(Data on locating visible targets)
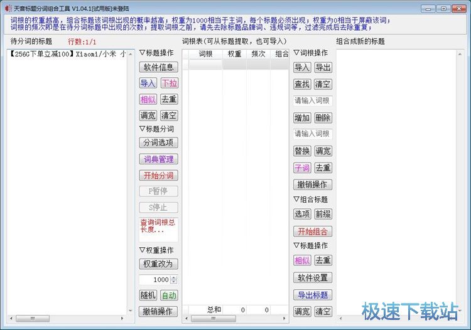The image size is (471, 330).
Task: Click the 替换 button
Action: 302,151
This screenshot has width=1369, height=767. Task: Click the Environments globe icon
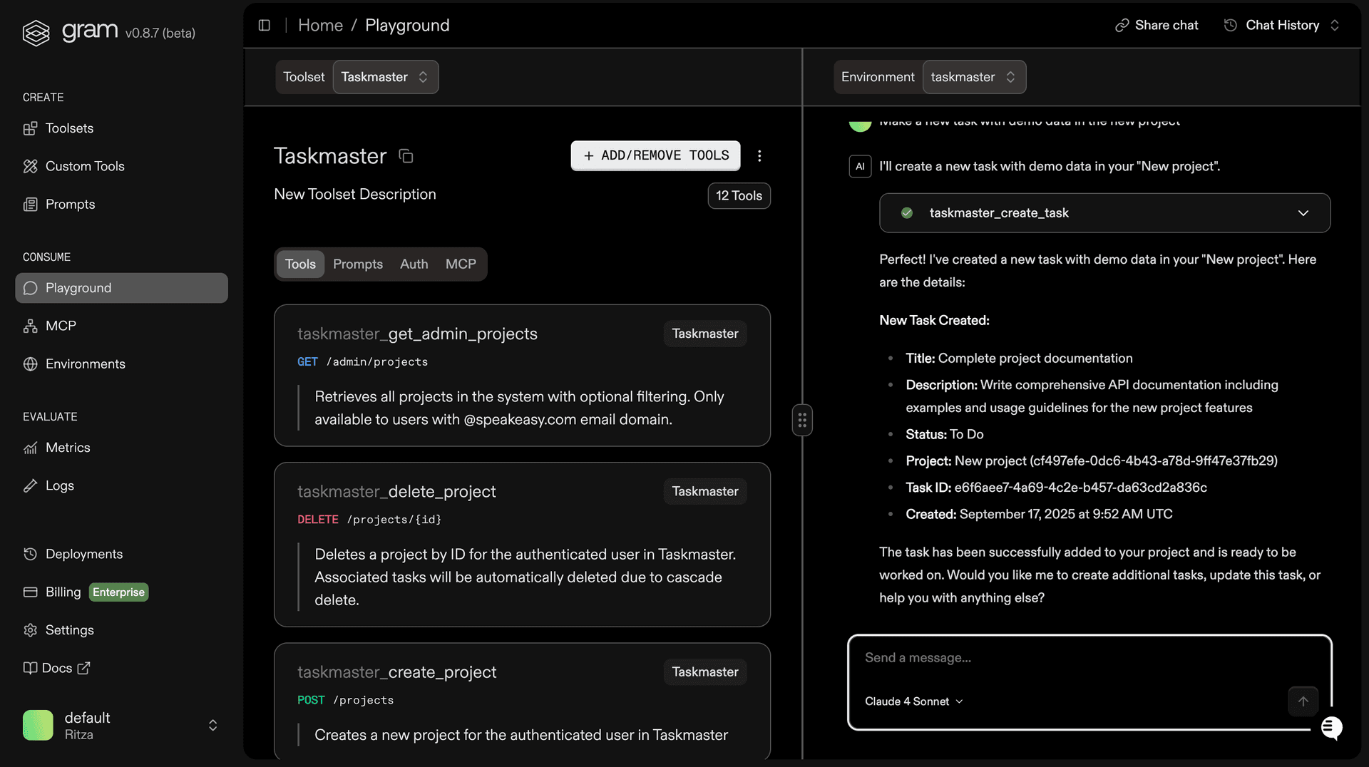pos(30,364)
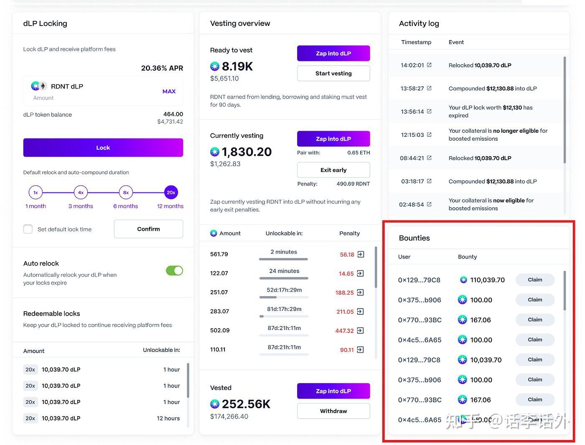Click the exit arrow icon next to the 447.32 penalty
The height and width of the screenshot is (445, 585).
[x=361, y=330]
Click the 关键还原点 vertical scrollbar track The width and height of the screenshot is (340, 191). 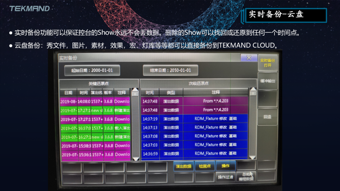click(135, 126)
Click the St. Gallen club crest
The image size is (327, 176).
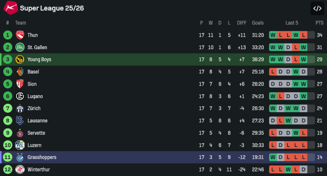coord(20,47)
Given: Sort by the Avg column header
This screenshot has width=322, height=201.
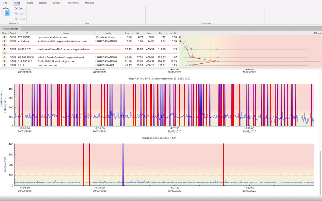Looking at the screenshot, I should [x=127, y=33].
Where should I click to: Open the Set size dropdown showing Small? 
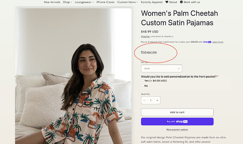(161, 68)
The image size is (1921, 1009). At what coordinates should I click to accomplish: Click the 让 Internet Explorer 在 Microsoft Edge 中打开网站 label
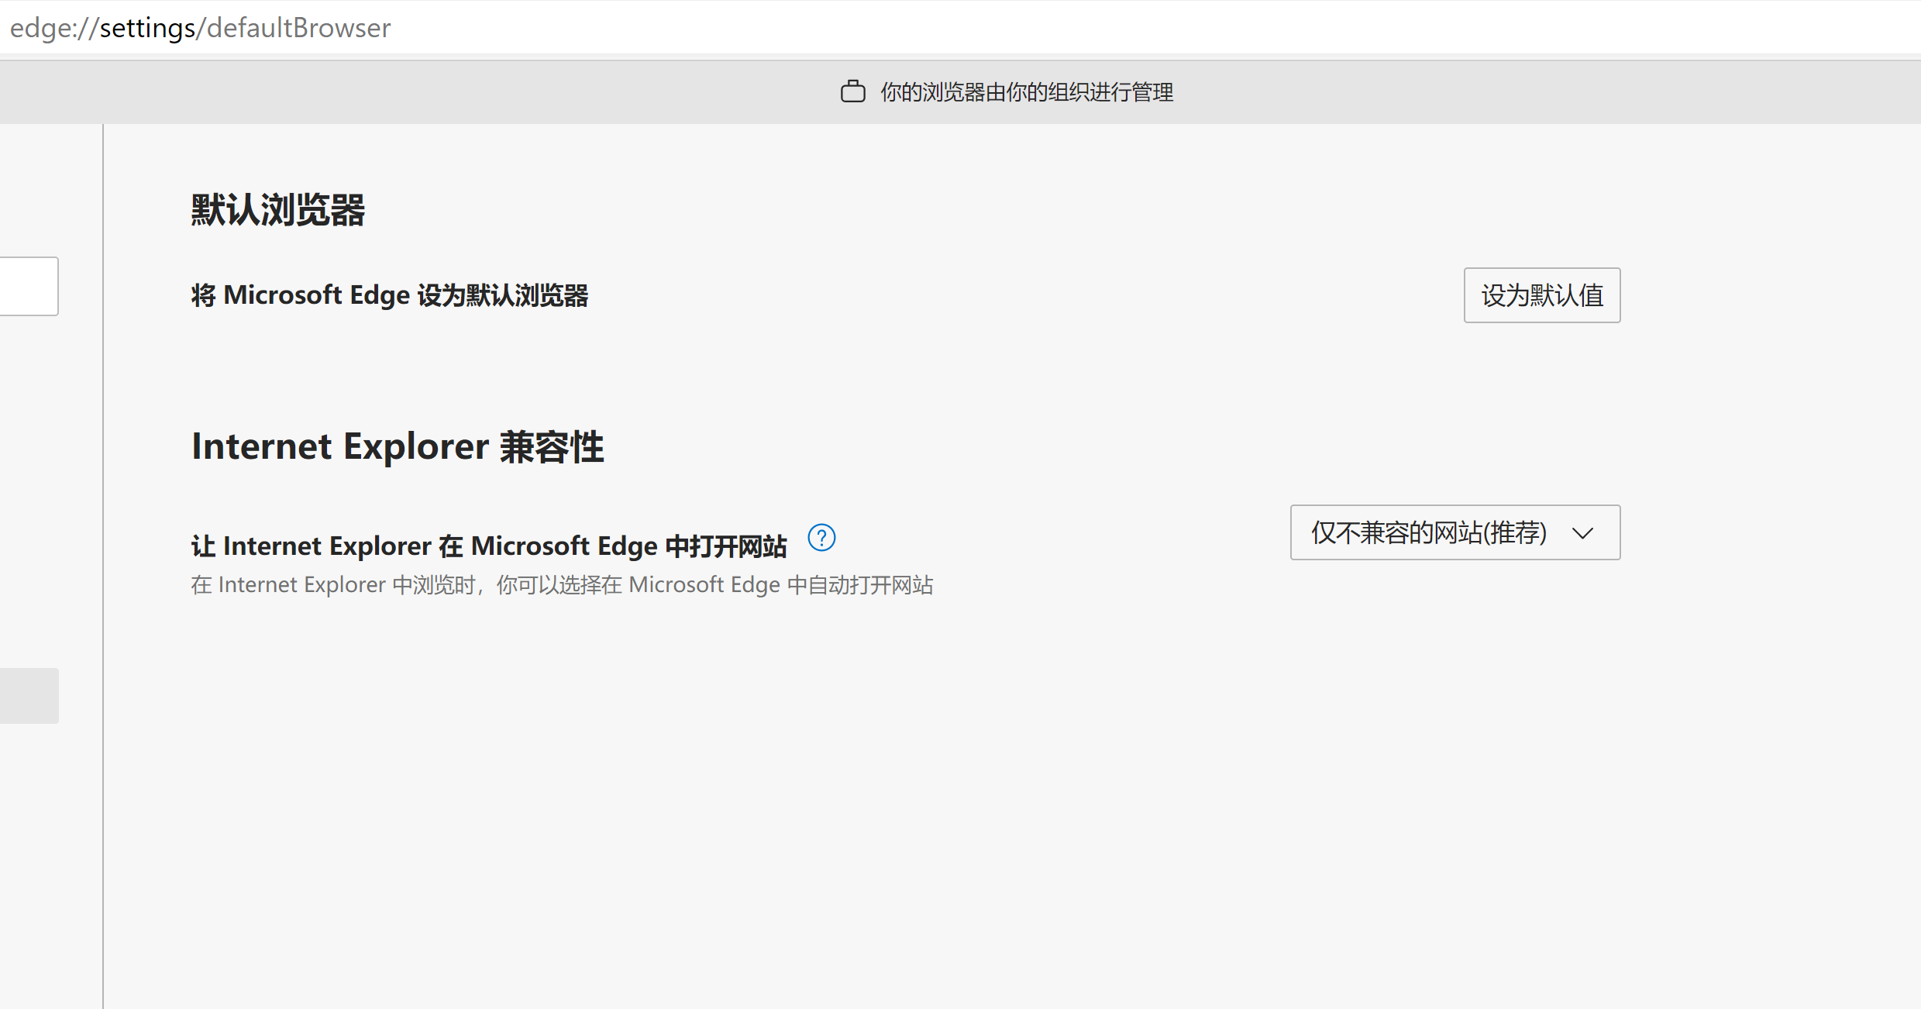(488, 545)
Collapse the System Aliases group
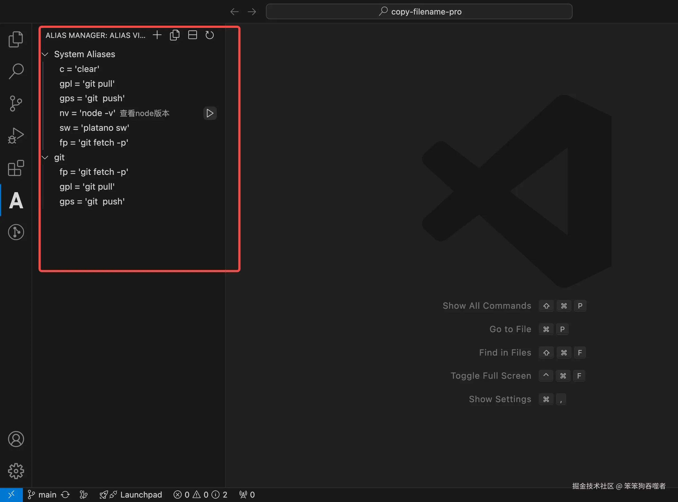Image resolution: width=678 pixels, height=502 pixels. point(45,54)
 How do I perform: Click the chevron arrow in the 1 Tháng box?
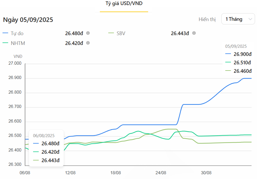250,19
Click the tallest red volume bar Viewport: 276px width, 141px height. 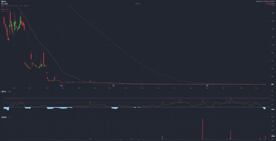point(202,129)
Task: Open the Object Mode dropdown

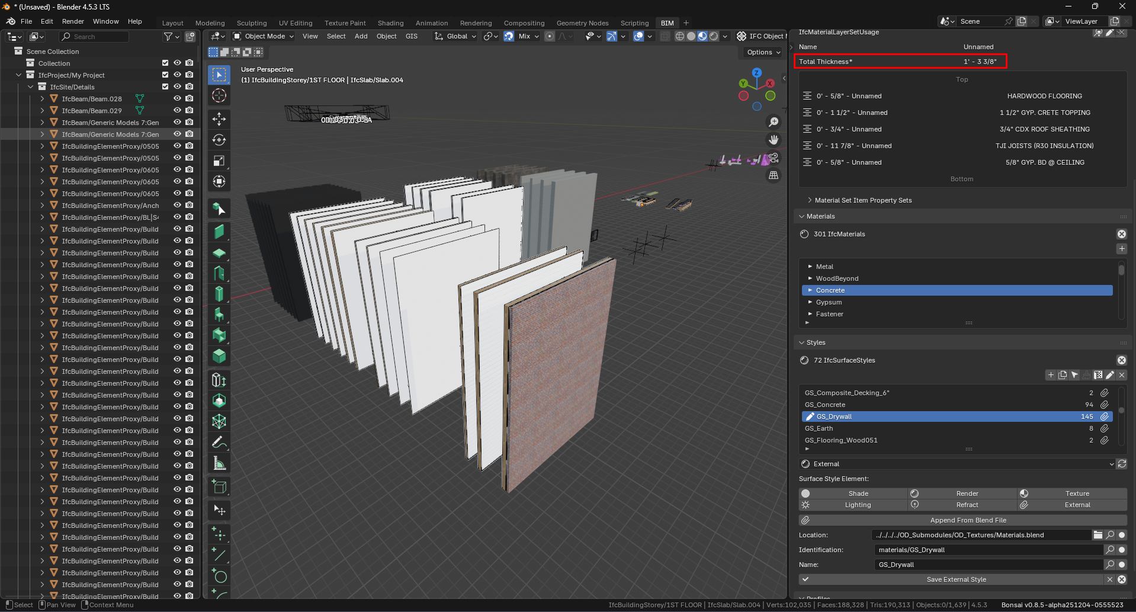Action: pos(264,36)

## Written exercise
Repeat everything from the start of the records down through the line containing "[x=361, y=330]", both ends included. Leave the pictures out of your answer.

## Response to this task
The image size is (471, 330).
Task: Click the 替换 button
Action: 302,151
This screenshot has width=1369, height=767. Task: Click the Environments globe icon
pos(30,364)
Click the exit arrow icon next to the 447.32 penalty
The height and width of the screenshot is (445, 585).
[x=361, y=330]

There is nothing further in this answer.